Il est donc essentiel de rester attentifs à l’évolution des pratiques professionnelles dans chaque discipline et d’adapter les cours, voire les programmes scolaires en conséquence, comme l’envisageait M. Sidokpohou. Dans les domaines en pleine mutation, comme le design ou les technologies numériques, l’intégration d’outils d’IA générative est déjà incontournable pour permettre aux étudiants et étudiantes d’acquérir les compétences nécessaires à leur réussite. Cependant, l’adaptation ne doit pas se limiter à l’enseignement de l’utilisation de ces outils ; il est tout aussi important d’aider les élèves à en comprendre les limites et à adopter un usage critique de l’IA.

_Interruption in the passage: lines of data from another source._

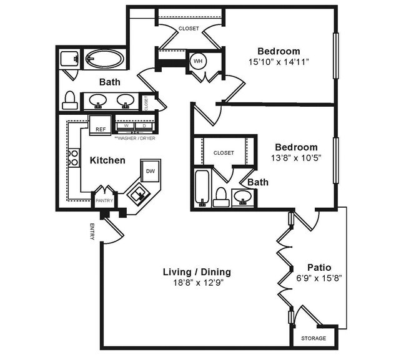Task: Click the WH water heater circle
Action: pyautogui.click(x=198, y=61)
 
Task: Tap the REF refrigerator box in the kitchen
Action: pyautogui.click(x=99, y=125)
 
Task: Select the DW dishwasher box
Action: pyautogui.click(x=150, y=171)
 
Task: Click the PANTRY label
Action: pyautogui.click(x=104, y=201)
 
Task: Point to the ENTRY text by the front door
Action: pyautogui.click(x=92, y=231)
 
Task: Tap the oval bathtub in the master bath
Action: pyautogui.click(x=104, y=60)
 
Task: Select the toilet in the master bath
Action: pyautogui.click(x=70, y=100)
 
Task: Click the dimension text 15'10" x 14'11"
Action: pyautogui.click(x=279, y=62)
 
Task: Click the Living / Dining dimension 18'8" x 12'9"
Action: pyautogui.click(x=197, y=283)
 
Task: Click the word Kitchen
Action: pyautogui.click(x=107, y=160)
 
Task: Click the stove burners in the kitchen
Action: pyautogui.click(x=73, y=157)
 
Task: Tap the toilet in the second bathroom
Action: pyautogui.click(x=220, y=197)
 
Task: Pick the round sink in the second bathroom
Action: pyautogui.click(x=244, y=198)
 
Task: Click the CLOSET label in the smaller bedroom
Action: pyautogui.click(x=224, y=153)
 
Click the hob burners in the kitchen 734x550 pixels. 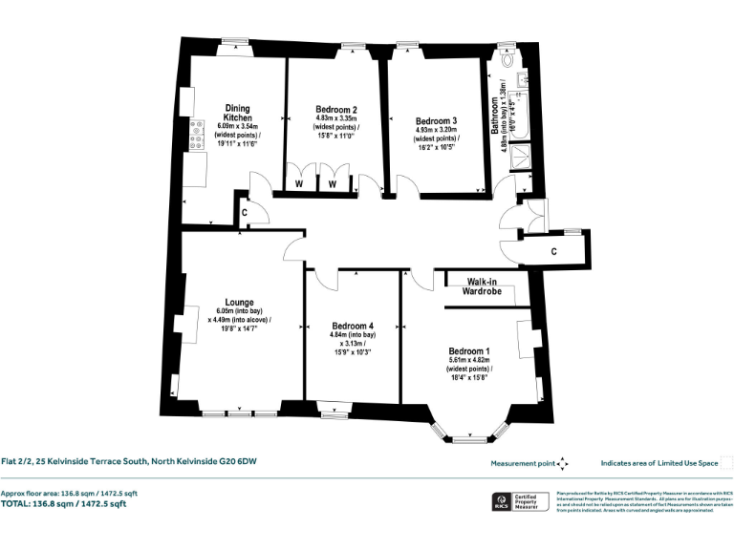pyautogui.click(x=197, y=135)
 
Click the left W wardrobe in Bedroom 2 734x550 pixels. pyautogui.click(x=300, y=182)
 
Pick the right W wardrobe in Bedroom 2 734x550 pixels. pyautogui.click(x=334, y=182)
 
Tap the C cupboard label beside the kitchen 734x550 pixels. pyautogui.click(x=245, y=212)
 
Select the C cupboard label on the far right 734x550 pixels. pyautogui.click(x=554, y=251)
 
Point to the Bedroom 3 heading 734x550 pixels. pyautogui.click(x=436, y=121)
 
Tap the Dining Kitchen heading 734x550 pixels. pyautogui.click(x=238, y=113)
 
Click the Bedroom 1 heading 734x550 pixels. pyautogui.click(x=468, y=350)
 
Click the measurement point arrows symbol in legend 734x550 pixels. pyautogui.click(x=563, y=463)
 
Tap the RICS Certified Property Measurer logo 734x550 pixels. pyautogui.click(x=498, y=502)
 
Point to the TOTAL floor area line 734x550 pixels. pyautogui.click(x=63, y=503)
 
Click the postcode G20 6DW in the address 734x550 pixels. pyautogui.click(x=237, y=462)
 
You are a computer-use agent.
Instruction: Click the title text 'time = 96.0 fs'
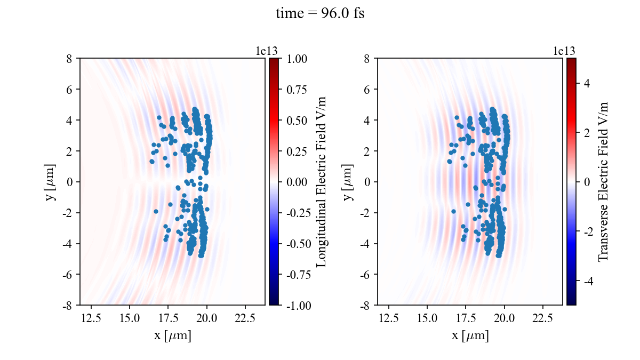pos(320,14)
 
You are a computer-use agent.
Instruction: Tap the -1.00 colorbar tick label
pos(298,305)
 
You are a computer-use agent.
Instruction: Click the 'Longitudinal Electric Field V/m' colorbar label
pos(322,181)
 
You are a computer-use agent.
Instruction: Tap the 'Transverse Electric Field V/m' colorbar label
pos(603,181)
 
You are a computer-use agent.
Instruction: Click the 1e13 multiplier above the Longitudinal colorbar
pos(266,51)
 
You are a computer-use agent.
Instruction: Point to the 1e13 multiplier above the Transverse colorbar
pos(564,51)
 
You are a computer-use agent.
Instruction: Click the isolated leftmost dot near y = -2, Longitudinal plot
pos(156,211)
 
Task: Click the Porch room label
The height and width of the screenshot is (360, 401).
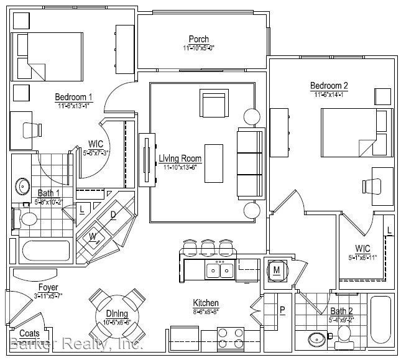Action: pos(199,40)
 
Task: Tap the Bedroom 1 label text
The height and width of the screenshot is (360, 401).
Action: pos(73,97)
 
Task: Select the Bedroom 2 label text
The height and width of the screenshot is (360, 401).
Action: pos(330,86)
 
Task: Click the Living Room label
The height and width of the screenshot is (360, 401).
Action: pos(180,159)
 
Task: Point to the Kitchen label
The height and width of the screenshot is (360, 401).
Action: pos(205,303)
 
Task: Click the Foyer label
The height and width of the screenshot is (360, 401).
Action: pos(48,288)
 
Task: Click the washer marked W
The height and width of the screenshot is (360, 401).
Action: pos(93,236)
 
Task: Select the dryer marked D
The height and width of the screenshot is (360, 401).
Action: pos(113,215)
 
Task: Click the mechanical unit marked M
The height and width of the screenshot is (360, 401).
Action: pos(276,269)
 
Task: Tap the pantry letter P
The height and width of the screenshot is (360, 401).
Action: pos(282,310)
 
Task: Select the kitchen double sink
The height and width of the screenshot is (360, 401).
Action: pos(219,270)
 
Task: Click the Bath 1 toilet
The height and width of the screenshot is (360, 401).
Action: pos(26,219)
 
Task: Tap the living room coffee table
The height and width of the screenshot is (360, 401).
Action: pos(213,161)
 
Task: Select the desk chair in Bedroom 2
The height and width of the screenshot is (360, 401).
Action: pos(373,187)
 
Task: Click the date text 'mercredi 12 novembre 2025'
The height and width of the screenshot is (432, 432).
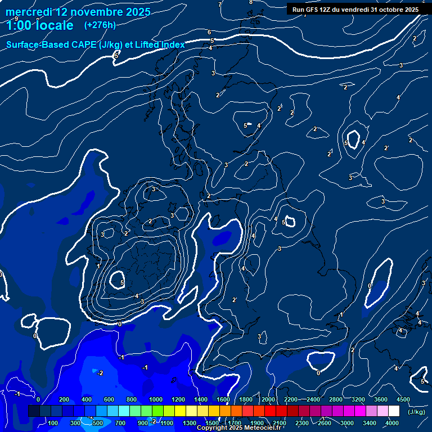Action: pyautogui.click(x=79, y=12)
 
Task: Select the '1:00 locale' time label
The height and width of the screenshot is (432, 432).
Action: pyautogui.click(x=40, y=25)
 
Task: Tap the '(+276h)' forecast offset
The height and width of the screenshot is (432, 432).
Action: pyautogui.click(x=100, y=25)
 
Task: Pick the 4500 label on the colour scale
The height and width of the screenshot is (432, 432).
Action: pyautogui.click(x=403, y=399)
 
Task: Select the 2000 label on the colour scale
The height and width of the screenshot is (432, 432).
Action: pyautogui.click(x=268, y=399)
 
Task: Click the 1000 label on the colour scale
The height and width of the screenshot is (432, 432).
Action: pyautogui.click(x=155, y=399)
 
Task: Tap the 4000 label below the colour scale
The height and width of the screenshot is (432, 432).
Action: pyautogui.click(x=392, y=422)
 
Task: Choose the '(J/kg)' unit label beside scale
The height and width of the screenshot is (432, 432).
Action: pyautogui.click(x=416, y=412)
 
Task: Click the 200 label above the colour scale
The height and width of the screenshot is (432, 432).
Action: pyautogui.click(x=64, y=399)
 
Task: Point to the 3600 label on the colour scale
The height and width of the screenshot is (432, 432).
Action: pyautogui.click(x=381, y=399)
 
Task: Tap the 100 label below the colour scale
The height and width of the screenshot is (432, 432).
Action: pyautogui.click(x=53, y=422)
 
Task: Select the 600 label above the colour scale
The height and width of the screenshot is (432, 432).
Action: pyautogui.click(x=109, y=399)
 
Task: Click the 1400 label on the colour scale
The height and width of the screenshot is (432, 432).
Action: pyautogui.click(x=200, y=399)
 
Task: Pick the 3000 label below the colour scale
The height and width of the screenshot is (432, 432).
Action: pyautogui.click(x=347, y=422)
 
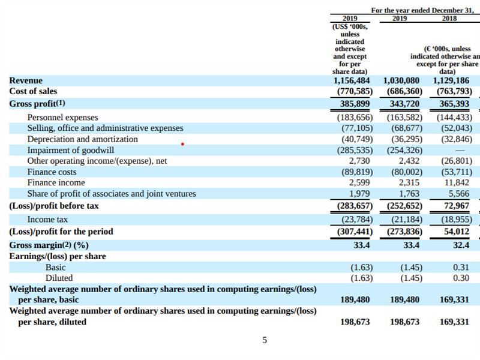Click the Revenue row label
[x=26, y=80]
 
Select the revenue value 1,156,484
[x=352, y=80]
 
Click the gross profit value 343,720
[x=404, y=104]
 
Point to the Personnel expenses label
[x=63, y=118]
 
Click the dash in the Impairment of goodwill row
[x=460, y=151]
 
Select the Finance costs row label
[x=52, y=172]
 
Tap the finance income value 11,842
[x=457, y=183]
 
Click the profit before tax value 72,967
[x=457, y=206]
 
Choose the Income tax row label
[x=47, y=220]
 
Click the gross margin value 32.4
[x=461, y=245]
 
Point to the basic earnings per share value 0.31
[x=461, y=267]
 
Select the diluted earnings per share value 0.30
[x=461, y=278]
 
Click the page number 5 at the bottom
[x=265, y=340]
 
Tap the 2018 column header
[x=449, y=19]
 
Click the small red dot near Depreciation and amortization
[x=182, y=144]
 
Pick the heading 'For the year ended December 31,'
[x=422, y=10]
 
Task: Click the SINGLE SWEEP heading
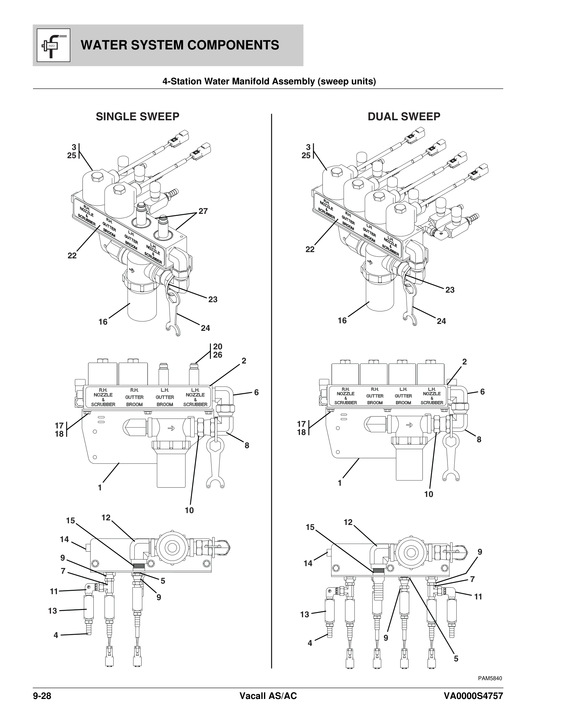point(137,117)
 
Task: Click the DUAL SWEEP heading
point(404,117)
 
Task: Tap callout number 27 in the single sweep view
point(203,211)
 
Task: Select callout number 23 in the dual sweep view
point(450,290)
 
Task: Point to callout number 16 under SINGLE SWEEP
point(103,322)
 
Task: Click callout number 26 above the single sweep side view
point(218,355)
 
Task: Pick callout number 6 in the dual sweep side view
point(482,392)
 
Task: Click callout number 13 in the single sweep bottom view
point(52,610)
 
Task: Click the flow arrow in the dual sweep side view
point(409,424)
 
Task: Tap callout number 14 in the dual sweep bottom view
point(308,563)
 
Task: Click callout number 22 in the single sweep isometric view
point(72,256)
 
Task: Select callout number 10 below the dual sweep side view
point(429,504)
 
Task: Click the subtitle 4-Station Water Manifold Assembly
point(269,81)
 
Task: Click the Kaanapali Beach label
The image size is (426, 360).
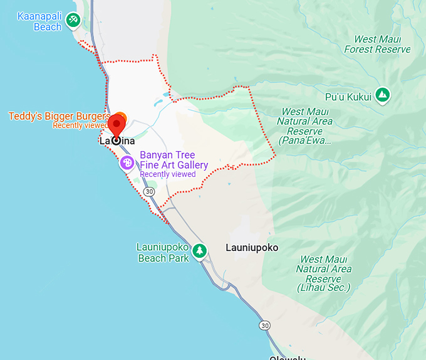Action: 39,21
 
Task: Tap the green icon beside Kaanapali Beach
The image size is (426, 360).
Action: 74,21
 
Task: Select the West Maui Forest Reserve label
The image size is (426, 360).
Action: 377,44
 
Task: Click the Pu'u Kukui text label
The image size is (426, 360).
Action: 348,96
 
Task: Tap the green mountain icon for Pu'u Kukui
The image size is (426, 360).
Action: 382,95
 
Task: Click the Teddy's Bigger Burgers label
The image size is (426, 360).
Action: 59,116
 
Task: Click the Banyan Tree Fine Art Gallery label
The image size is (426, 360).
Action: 174,160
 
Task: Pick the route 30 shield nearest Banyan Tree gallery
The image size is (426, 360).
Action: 149,191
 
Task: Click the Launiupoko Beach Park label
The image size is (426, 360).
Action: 162,253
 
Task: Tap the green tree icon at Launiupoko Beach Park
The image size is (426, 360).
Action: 200,251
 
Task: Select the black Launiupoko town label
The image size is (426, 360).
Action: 252,248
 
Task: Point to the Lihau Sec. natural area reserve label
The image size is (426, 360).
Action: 323,273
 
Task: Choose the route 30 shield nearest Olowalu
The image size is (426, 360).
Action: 265,326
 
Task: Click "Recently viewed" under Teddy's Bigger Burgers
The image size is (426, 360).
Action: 80,125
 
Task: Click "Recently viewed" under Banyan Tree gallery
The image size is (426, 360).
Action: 168,174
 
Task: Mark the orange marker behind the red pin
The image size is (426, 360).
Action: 121,117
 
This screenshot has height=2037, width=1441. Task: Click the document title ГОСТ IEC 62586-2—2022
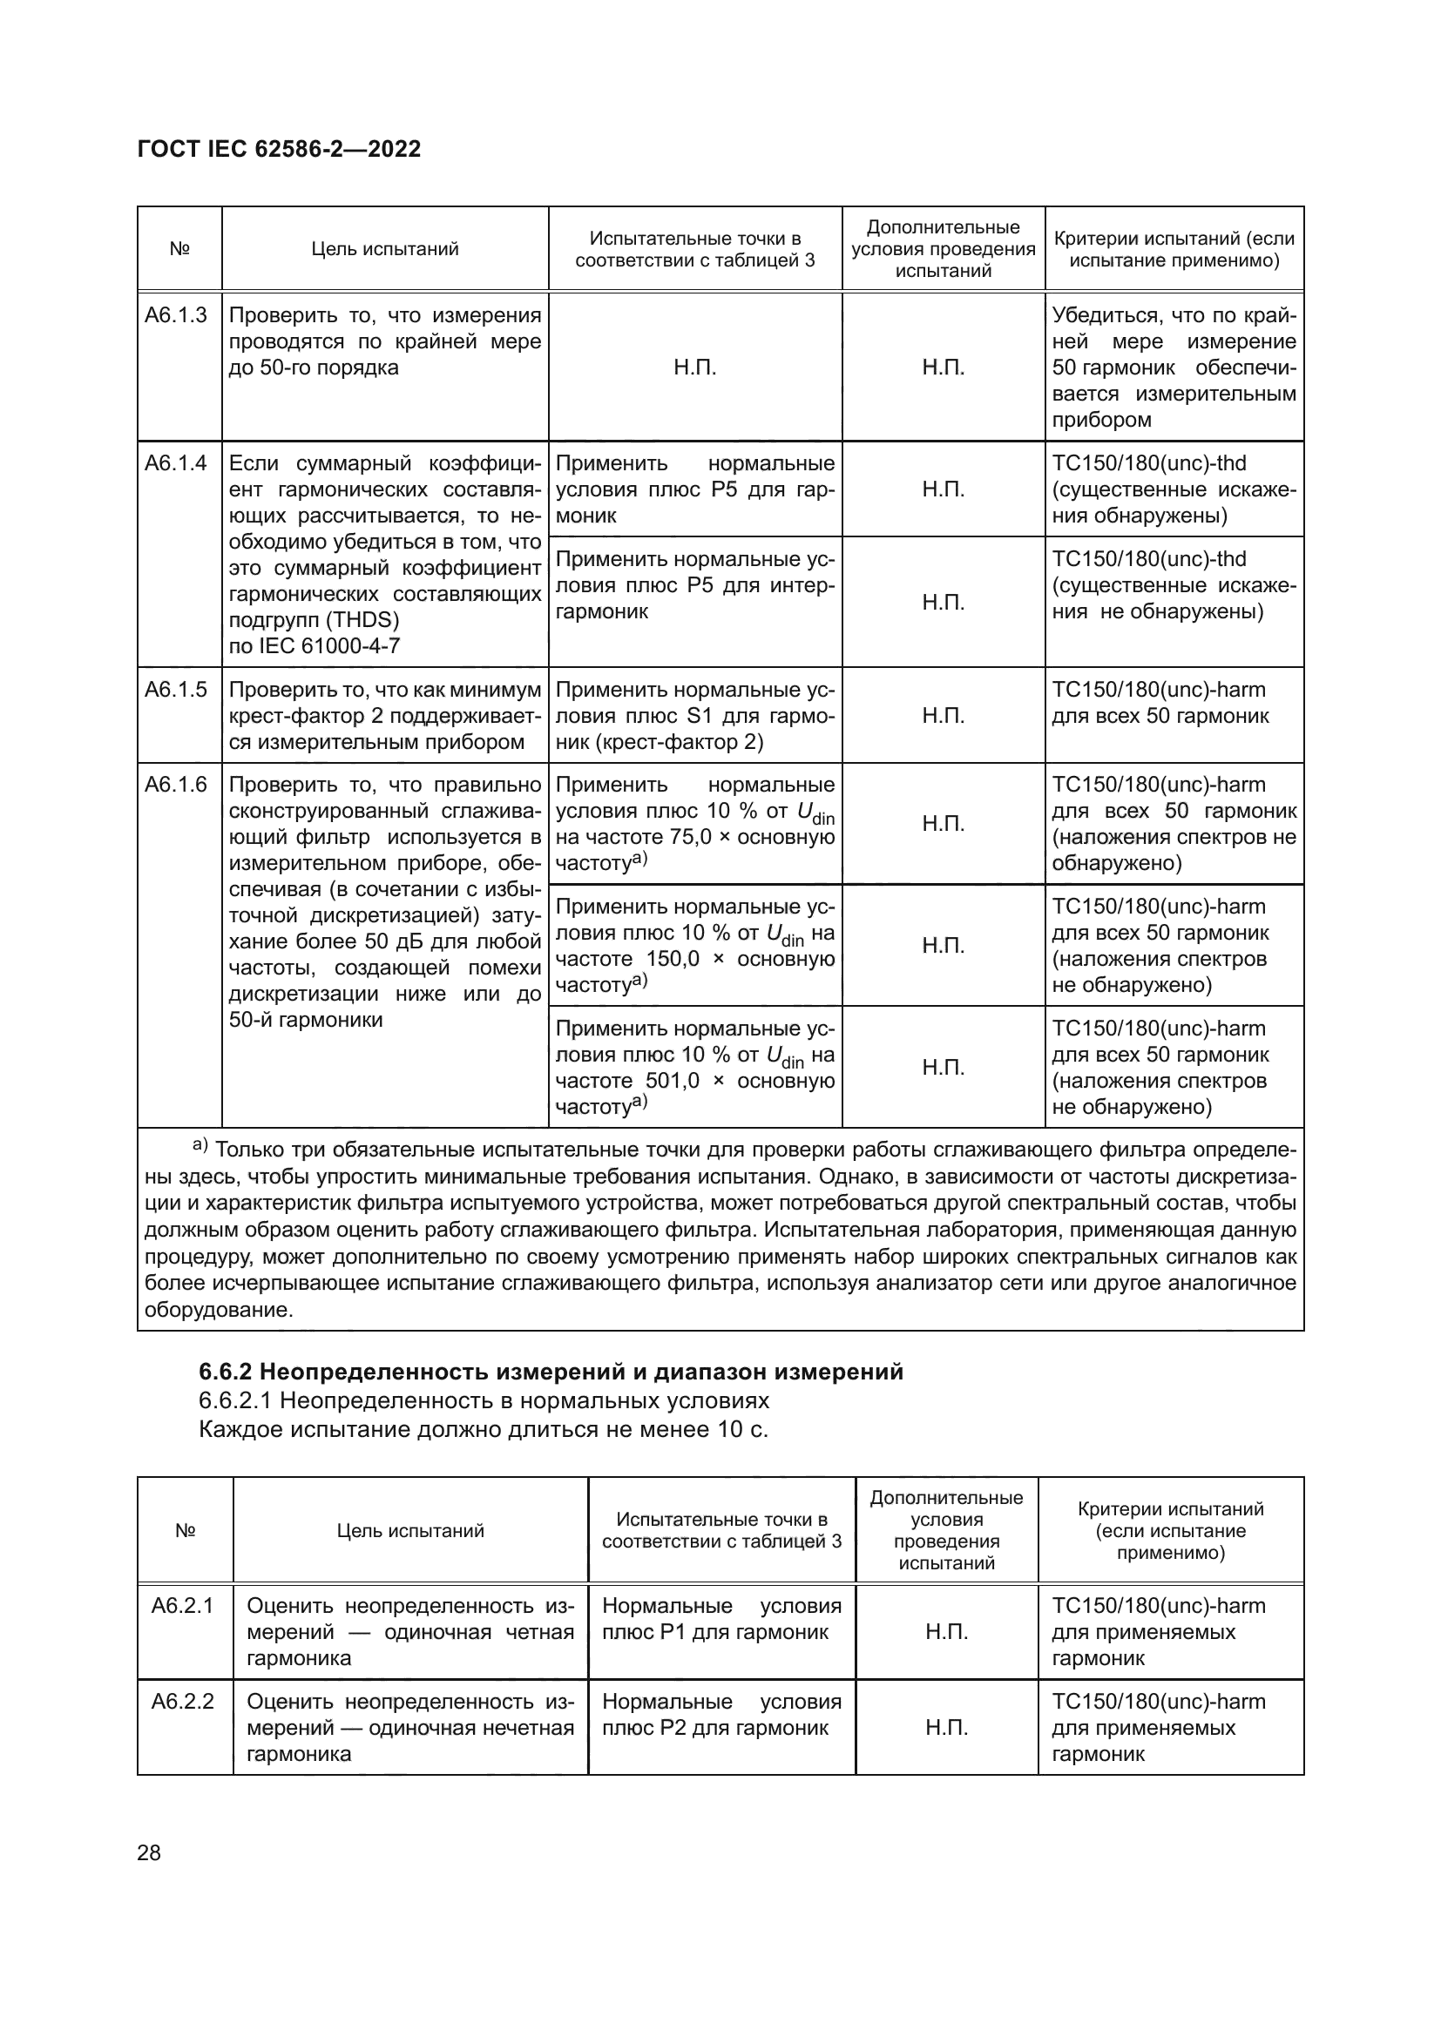[279, 149]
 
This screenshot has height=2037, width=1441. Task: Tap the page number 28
[149, 1852]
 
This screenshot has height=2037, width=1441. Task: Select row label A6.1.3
[176, 315]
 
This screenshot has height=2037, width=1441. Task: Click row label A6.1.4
[176, 463]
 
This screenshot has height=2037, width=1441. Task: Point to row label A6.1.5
[176, 690]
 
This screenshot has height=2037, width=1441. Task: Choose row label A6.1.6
[176, 785]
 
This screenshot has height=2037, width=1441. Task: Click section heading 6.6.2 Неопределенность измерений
[550, 1372]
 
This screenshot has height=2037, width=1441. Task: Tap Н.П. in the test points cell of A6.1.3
[694, 368]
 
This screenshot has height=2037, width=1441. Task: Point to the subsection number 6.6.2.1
[236, 1401]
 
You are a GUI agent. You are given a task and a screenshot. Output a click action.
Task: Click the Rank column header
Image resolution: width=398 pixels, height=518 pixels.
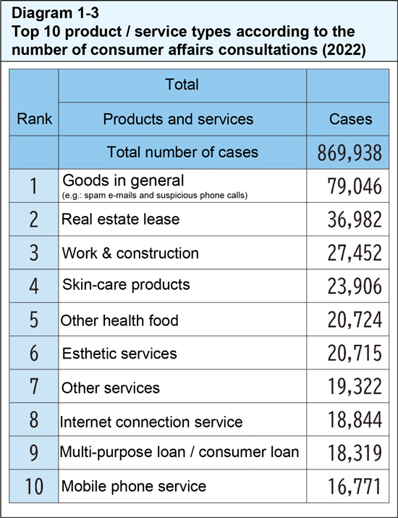35,119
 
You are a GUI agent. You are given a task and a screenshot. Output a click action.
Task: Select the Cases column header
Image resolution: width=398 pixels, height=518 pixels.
350,119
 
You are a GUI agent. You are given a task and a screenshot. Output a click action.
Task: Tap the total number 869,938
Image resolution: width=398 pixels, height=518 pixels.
350,152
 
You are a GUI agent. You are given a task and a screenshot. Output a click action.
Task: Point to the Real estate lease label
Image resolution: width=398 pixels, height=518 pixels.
121,218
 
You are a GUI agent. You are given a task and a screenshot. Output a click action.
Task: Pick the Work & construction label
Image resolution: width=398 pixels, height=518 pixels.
130,253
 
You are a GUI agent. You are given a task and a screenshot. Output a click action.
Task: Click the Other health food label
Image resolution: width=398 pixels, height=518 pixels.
119,320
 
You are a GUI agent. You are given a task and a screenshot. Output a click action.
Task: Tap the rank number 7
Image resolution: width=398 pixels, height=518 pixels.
35,387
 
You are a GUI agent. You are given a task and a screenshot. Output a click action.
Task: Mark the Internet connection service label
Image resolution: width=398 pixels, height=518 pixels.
151,421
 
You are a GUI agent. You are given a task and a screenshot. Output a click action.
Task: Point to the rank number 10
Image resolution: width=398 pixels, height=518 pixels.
35,487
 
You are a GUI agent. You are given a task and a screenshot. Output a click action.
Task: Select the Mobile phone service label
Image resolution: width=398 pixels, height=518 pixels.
134,486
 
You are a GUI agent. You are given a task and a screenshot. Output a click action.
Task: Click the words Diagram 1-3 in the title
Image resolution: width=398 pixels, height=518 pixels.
43,13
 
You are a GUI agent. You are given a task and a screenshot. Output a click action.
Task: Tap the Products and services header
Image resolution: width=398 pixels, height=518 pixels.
178,119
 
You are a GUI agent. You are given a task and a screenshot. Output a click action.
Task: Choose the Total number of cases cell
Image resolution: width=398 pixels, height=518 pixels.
182,152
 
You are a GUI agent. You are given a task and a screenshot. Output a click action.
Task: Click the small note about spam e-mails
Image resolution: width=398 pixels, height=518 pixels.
156,195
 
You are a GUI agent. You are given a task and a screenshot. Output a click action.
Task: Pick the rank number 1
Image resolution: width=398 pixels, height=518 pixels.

En ce sens, l’expérimentation joue un rôle clé. Plutôt que de s’en remettre uniquement à des solutions préfabriquées comme les chatbots pour la planification des cours, il est préférable que les enseignants et les élèves testent et évaluent ensemble l’impact de l’IA dans différentes parties du programme scolaire. Ce processus d’expérimentation permet non seulement de mieux cerner les avantages et les limites de ces technologies, mais aussi de favoriser un apprentissage plus pratique et réfléchi. En encourageant cette approche collaborative, les communautés éducatives pourront démystifier l’IA et l’intégrer de manière plus pertinente dans l’enseignement. C’est le sens de la Communauté de Réflexion en Éducation sur l’Intelligence Artificielle (CREIA) lancée en novembre 2023 par la Direction du Numérique pour l’Éducation (DNE).
Conclusion
L’intelligence artificielle générative représente à la fois une opportunité et un défi considérable pour le monde de l’éducation. Si elle offre de nouveaux outils prometteurs, son intégration et ses usages en appelle à notre vigilance et à l’exercice de notre esprit critique. Les enseignantes et enseignants se trouvent face à une technologie qui, malgré ses potentialités, peut aussi compliquer leur tâche en facilitant la triche et en remettant en question les méthodes d’évaluation traditionnelles. L’ensemble des acteurs et actrices de l’éducation devra naviguer avec prudence, en tâtonnant entre expérimentation et réajustement, sans certitude sur les effets réels de l’IA sur les pratiques pédagogiques à long terme. Il est crucial de rester vigilant face à cette révolution technologique, car si l’éducation a su s’adapter aux nouvelles technologies par le passé, l’ampleur et la rapidité des changements imposés par l’IA laissent présager des défis bien plus profonds. Le chemin vers une intégration pertinente et équilibrée se dessine, le colloque In-Fine a permis de présenter des avancées déjà opérationnelles et de belles perspectives.